[Collected data]
##############################
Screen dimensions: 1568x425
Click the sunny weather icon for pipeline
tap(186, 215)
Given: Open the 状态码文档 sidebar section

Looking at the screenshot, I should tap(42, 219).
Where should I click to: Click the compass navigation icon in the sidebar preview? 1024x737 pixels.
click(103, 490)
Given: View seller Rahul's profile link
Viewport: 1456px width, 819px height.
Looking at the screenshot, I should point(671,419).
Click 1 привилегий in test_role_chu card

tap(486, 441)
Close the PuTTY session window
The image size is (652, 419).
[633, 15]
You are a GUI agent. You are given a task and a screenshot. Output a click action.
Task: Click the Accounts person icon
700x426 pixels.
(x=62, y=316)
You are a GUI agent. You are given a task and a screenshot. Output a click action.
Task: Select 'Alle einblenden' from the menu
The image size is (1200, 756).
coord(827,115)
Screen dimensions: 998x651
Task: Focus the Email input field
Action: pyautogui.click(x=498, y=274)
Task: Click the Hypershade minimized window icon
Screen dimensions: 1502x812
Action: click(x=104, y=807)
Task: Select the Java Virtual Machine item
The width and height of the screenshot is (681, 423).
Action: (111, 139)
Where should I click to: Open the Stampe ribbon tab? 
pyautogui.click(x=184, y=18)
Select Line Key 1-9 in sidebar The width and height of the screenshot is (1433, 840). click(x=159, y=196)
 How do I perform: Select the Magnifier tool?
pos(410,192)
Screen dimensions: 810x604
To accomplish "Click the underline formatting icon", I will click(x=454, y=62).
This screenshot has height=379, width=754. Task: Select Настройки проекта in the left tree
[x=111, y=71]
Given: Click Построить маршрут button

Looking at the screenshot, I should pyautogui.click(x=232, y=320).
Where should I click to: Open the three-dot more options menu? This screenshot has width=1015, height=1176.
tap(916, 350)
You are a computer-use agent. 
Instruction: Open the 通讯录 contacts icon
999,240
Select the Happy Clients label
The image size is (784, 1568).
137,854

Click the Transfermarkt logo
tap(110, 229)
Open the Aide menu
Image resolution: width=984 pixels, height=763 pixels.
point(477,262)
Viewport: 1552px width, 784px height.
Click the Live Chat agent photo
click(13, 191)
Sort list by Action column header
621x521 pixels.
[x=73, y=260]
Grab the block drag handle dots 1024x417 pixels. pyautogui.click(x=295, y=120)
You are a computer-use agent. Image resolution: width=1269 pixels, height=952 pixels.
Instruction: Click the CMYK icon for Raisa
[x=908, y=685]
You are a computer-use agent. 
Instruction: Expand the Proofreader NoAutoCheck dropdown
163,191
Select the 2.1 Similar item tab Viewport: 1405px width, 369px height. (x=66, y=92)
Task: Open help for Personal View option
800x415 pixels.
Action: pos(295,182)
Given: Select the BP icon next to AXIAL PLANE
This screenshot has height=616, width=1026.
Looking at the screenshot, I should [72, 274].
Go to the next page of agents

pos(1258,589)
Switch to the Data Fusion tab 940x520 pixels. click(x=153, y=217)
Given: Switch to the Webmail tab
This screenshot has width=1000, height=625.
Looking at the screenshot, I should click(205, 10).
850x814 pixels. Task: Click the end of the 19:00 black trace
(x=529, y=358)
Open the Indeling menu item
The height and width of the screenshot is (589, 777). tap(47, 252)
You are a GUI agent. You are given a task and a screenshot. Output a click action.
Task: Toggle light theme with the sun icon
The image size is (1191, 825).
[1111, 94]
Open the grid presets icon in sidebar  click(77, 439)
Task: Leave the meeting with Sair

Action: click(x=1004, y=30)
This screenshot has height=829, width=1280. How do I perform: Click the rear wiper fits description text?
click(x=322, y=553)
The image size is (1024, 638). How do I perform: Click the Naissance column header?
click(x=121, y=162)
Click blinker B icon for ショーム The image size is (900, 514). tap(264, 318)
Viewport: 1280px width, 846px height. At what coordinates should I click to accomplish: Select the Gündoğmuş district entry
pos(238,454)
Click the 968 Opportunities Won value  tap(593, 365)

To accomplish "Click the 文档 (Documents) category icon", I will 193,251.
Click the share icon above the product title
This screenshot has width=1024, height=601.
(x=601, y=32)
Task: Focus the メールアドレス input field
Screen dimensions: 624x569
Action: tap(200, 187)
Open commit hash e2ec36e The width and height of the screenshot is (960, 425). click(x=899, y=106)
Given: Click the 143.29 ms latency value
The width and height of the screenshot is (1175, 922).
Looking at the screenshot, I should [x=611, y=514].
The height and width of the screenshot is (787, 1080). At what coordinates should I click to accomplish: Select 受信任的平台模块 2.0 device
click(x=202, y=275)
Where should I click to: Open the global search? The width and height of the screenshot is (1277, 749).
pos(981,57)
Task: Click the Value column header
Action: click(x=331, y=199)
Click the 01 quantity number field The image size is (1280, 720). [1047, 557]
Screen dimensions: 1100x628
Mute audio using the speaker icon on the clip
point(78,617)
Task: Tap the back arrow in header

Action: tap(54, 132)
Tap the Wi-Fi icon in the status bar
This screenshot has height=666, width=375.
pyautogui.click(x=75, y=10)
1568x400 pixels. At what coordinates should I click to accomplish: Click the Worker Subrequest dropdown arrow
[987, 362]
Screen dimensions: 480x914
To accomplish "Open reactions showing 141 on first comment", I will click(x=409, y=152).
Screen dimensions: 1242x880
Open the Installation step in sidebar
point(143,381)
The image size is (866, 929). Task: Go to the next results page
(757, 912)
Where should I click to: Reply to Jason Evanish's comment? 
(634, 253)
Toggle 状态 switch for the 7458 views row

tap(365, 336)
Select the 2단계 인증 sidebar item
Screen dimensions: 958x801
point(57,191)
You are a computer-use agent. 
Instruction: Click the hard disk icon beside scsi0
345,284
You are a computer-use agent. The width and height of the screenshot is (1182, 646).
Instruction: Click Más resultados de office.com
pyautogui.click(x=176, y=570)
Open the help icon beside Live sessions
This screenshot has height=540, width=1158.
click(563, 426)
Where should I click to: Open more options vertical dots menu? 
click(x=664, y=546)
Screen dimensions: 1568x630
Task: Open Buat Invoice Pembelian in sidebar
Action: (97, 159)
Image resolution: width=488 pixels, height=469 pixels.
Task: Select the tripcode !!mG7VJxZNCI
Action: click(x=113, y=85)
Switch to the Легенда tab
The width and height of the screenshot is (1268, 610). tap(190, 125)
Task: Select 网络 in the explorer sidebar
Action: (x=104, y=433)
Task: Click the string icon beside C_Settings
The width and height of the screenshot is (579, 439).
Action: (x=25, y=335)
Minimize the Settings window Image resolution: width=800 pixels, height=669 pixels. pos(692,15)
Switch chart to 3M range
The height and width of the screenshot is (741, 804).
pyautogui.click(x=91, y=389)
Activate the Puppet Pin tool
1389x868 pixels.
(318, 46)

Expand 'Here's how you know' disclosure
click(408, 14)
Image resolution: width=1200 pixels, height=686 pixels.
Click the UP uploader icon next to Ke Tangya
##############################
Your task
Repeat each of the entries exactly as written.

Task result
Screen dimensions: 1568x425
Click the sunny weather icon for pipeline
tap(186, 215)
Given: Open the 状态码文档 sidebar section

Looking at the screenshot, I should tap(42, 219).
Where should I click to: Click the compass navigation icon in the sidebar preview? 1024x737 pixels.
click(103, 490)
Given: View seller Rahul's profile link
Viewport: 1456px width, 819px height.
Looking at the screenshot, I should point(671,419).
Click 1 привилегий in test_role_chu card

tap(486, 441)
Close the PuTTY session window
The image size is (652, 419).
[633, 15]
You are a GUI agent. You are given a task and a screenshot. Output a click action.
Task: Click the Accounts person icon
700x426 pixels.
(x=62, y=316)
You are a GUI agent. You are given a task and a screenshot. Output a click action.
Task: Select 'Alle einblenden' from the menu
The image size is (1200, 756).
coord(827,115)
Screen dimensions: 998x651
Task: Focus the Email input field
Action: pyautogui.click(x=498, y=274)
Task: Click the Hypershade minimized window icon
Screen dimensions: 1502x812
Action: click(x=104, y=807)
Task: Select the Java Virtual Machine item
The width and height of the screenshot is (681, 423).
Action: (111, 139)
Where should I click to: Open the Stampe ribbon tab? 
pyautogui.click(x=184, y=18)
Select Line Key 1-9 in sidebar The width and height of the screenshot is (1433, 840). click(x=159, y=196)
 How do I perform: Select the Magnifier tool?
pos(410,192)
Screen dimensions: 810x604
To accomplish "Click the underline formatting icon", I will click(x=454, y=62).
This screenshot has height=379, width=754. Task: Select Настройки проекта in the left tree
[x=111, y=71]
Given: Click Построить маршрут button

Looking at the screenshot, I should pyautogui.click(x=232, y=320).
Where should I click to: Open the three-dot more options menu? This screenshot has width=1015, height=1176.
tap(916, 350)
You are a computer-use agent. 
Instruction: Open the 通讯录 contacts icon
999,240
Select the Happy Clients label
The image size is (784, 1568).
137,854

Click the Transfermarkt logo
tap(110, 229)
Open the Aide menu
Image resolution: width=984 pixels, height=763 pixels.
point(477,262)
Viewport: 1552px width, 784px height.
Click the Live Chat agent photo
click(13, 191)
Sort list by Action column header
621x521 pixels.
[x=73, y=260]
Grab the block drag handle dots 1024x417 pixels. pyautogui.click(x=295, y=120)
You are a computer-use agent. Image resolution: width=1269 pixels, height=952 pixels.
Instruction: Click the CMYK icon for Raisa
[x=908, y=685]
You are a computer-use agent. 
Instruction: Expand the Proofreader NoAutoCheck dropdown
163,191
Select the 2.1 Similar item tab Viewport: 1405px width, 369px height. (x=66, y=92)
Task: Open help for Personal View option
800x415 pixels.
Action: pos(295,182)
Given: Select the BP icon next to AXIAL PLANE
This screenshot has height=616, width=1026.
Looking at the screenshot, I should [72, 274].
Go to the next page of agents

pos(1258,589)
Switch to the Data Fusion tab 940x520 pixels. click(x=153, y=217)
Given: Switch to the Webmail tab
This screenshot has width=1000, height=625.
Looking at the screenshot, I should click(205, 10).
850x814 pixels. Task: Click the end of the 19:00 black trace
(x=529, y=358)
Open the Indeling menu item
The height and width of the screenshot is (589, 777). tap(47, 252)
You are a GUI agent. You are given a task and a screenshot. Output a click action.
Task: Toggle light theme with the sun icon
The image size is (1191, 825).
[1111, 94]
Open the grid presets icon in sidebar  click(77, 439)
Task: Leave the meeting with Sair

Action: click(x=1004, y=30)
This screenshot has height=829, width=1280. How do I perform: Click the rear wiper fits description text?
click(x=322, y=553)
The image size is (1024, 638). How do I perform: Click the Naissance column header?
click(x=121, y=162)
Click blinker B icon for ショーム The image size is (900, 514). tap(264, 318)
Viewport: 1280px width, 846px height. At what coordinates should I click to accomplish: Select the Gündoğmuş district entry
pos(238,454)
Click the 968 Opportunities Won value  tap(593, 365)

To accomplish "Click the 文档 (Documents) category icon", I will 193,251.
Click the share icon above the product title
This screenshot has width=1024, height=601.
(x=601, y=32)
Task: Focus the メールアドレス input field
Screen dimensions: 624x569
Action: tap(200, 187)
Open commit hash e2ec36e The width and height of the screenshot is (960, 425). click(x=899, y=106)
Given: Click the 143.29 ms latency value
The width and height of the screenshot is (1175, 922).
Looking at the screenshot, I should [x=611, y=514].
The height and width of the screenshot is (787, 1080). At what coordinates should I click to accomplish: Select 受信任的平台模块 2.0 device
click(x=202, y=275)
Where should I click to: Open the global search? The width and height of the screenshot is (1277, 749).
pos(981,57)
Task: Click the Value column header
Action: click(x=331, y=199)
Click the 01 quantity number field The image size is (1280, 720). [1047, 557]
Screen dimensions: 1100x628
Mute audio using the speaker icon on the clip
point(78,617)
Task: Tap the back arrow in header

Action: tap(54, 132)
Tap the Wi-Fi icon in the status bar
This screenshot has height=666, width=375.
pyautogui.click(x=75, y=10)
1568x400 pixels. At what coordinates should I click to accomplish: Click the Worker Subrequest dropdown arrow
[987, 362]
Screen dimensions: 480x914
To accomplish "Open reactions showing 141 on first comment", I will click(x=409, y=152).
Screen dimensions: 1242x880
Open the Installation step in sidebar
point(143,381)
The image size is (866, 929). Task: Go to the next results page
(757, 912)
Where should I click to: Reply to Jason Evanish's comment? 
(634, 253)
Toggle 状态 switch for the 7458 views row

tap(365, 336)
Select the 2단계 인증 sidebar item
Screen dimensions: 958x801
point(57,191)
You are a computer-use agent. 
Instruction: Click the hard disk icon beside scsi0
345,284
You are a computer-use agent. The width and height of the screenshot is (1182, 646).
Instruction: Click Más resultados de office.com
pyautogui.click(x=176, y=570)
Open the help icon beside Live sessions
This screenshot has height=540, width=1158.
click(563, 426)
Where should I click to: Open more options vertical dots menu? 
click(x=664, y=546)
Screen dimensions: 1568x630
Task: Open Buat Invoice Pembelian in sidebar
Action: (97, 159)
Image resolution: width=488 pixels, height=469 pixels.
Task: Select the tripcode !!mG7VJxZNCI
Action: click(x=113, y=85)
Switch to the Легенда tab
The width and height of the screenshot is (1268, 610). tap(190, 125)
Task: Select 网络 in the explorer sidebar
Action: (x=104, y=433)
Task: Click the string icon beside C_Settings
The width and height of the screenshot is (579, 439).
Action: (x=25, y=335)
Minimize the Settings window Image resolution: width=800 pixels, height=669 pixels. pos(692,15)
Switch chart to 3M range
The height and width of the screenshot is (741, 804).
pyautogui.click(x=91, y=389)
Activate the Puppet Pin tool
1389x868 pixels.
(318, 46)

Expand 'Here's how you know' disclosure
click(408, 14)
Image resolution: width=1200 pixels, height=686 pixels.
Click the UP uploader icon next to Ke Tangya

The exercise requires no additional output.